__Exercise directions__
The expected output is every line below, reproduced exactly.

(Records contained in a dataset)

┄┄┄┄┄┄┄┄┄┄

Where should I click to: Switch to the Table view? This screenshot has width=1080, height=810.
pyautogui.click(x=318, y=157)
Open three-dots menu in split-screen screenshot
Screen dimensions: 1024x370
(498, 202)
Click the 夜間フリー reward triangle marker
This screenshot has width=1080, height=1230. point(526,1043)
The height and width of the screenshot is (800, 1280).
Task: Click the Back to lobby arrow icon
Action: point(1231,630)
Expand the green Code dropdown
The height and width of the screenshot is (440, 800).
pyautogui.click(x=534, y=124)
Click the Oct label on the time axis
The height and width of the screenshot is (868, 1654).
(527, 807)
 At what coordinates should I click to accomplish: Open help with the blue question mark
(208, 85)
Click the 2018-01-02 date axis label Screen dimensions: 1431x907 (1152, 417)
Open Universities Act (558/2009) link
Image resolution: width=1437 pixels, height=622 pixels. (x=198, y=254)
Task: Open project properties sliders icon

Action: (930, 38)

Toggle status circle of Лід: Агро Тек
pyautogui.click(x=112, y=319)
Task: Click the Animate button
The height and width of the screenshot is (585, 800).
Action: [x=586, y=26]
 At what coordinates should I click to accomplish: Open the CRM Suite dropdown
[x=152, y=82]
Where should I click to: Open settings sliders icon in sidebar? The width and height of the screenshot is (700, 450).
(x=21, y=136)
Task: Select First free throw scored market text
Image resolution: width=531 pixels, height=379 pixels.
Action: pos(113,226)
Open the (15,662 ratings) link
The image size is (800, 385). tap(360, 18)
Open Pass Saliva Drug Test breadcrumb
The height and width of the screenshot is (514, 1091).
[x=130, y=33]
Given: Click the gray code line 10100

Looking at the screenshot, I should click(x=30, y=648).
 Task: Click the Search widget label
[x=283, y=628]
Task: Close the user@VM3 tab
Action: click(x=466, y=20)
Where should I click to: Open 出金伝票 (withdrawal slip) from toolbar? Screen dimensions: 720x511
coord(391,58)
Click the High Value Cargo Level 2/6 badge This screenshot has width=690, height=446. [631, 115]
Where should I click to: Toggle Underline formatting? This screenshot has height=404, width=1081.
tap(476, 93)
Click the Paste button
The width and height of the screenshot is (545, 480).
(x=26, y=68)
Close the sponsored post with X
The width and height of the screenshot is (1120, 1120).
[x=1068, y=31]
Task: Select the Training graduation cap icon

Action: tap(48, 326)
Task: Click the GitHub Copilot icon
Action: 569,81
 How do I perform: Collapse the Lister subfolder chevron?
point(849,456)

┄┄┄┄┄┄┄┄┄┄

__Output of the exercise__
Where should I click to: Switch to the Table view? This screenshot has width=1080, height=810.
pyautogui.click(x=318, y=157)
Open three-dots menu in split-screen screenshot
Screen dimensions: 1024x370
(498, 202)
Click the 夜間フリー reward triangle marker
This screenshot has width=1080, height=1230. point(526,1043)
The height and width of the screenshot is (800, 1280).
Task: Click the Back to lobby arrow icon
Action: point(1231,630)
Expand the green Code dropdown
The height and width of the screenshot is (440, 800).
pyautogui.click(x=534, y=124)
Click the Oct label on the time axis
The height and width of the screenshot is (868, 1654).
(527, 807)
 At what coordinates should I click to accomplish: Open help with the blue question mark
(208, 85)
Click the 2018-01-02 date axis label Screen dimensions: 1431x907 (1152, 417)
Open Universities Act (558/2009) link
Image resolution: width=1437 pixels, height=622 pixels. (x=198, y=254)
Task: Open project properties sliders icon

Action: (930, 38)

Toggle status circle of Лід: Агро Тек
pyautogui.click(x=112, y=319)
Task: Click the Animate button
The height and width of the screenshot is (585, 800).
Action: [x=586, y=26]
 At what coordinates should I click to accomplish: Open the CRM Suite dropdown
[x=152, y=82]
Where should I click to: Open settings sliders icon in sidebar? The width and height of the screenshot is (700, 450).
(x=21, y=136)
Task: Select First free throw scored market text
Image resolution: width=531 pixels, height=379 pixels.
Action: pos(113,226)
Open the (15,662 ratings) link
The image size is (800, 385). tap(360, 18)
Open Pass Saliva Drug Test breadcrumb
The height and width of the screenshot is (514, 1091).
[x=130, y=33]
Given: Click the gray code line 10100

Looking at the screenshot, I should click(x=30, y=648).
 Task: Click the Search widget label
[x=283, y=628]
Task: Close the user@VM3 tab
Action: click(x=466, y=20)
Where should I click to: Open 出金伝票 (withdrawal slip) from toolbar? Screen dimensions: 720x511
coord(391,58)
Click the High Value Cargo Level 2/6 badge This screenshot has width=690, height=446. [631, 115]
Where should I click to: Toggle Underline formatting? This screenshot has height=404, width=1081.
tap(476, 93)
Click the Paste button
The width and height of the screenshot is (545, 480).
(x=26, y=68)
Close the sponsored post with X
The width and height of the screenshot is (1120, 1120).
[x=1068, y=31]
Task: Select the Training graduation cap icon

Action: tap(48, 326)
Task: Click the GitHub Copilot icon
Action: 569,81
 How do I perform: Collapse the Lister subfolder chevron?
point(849,456)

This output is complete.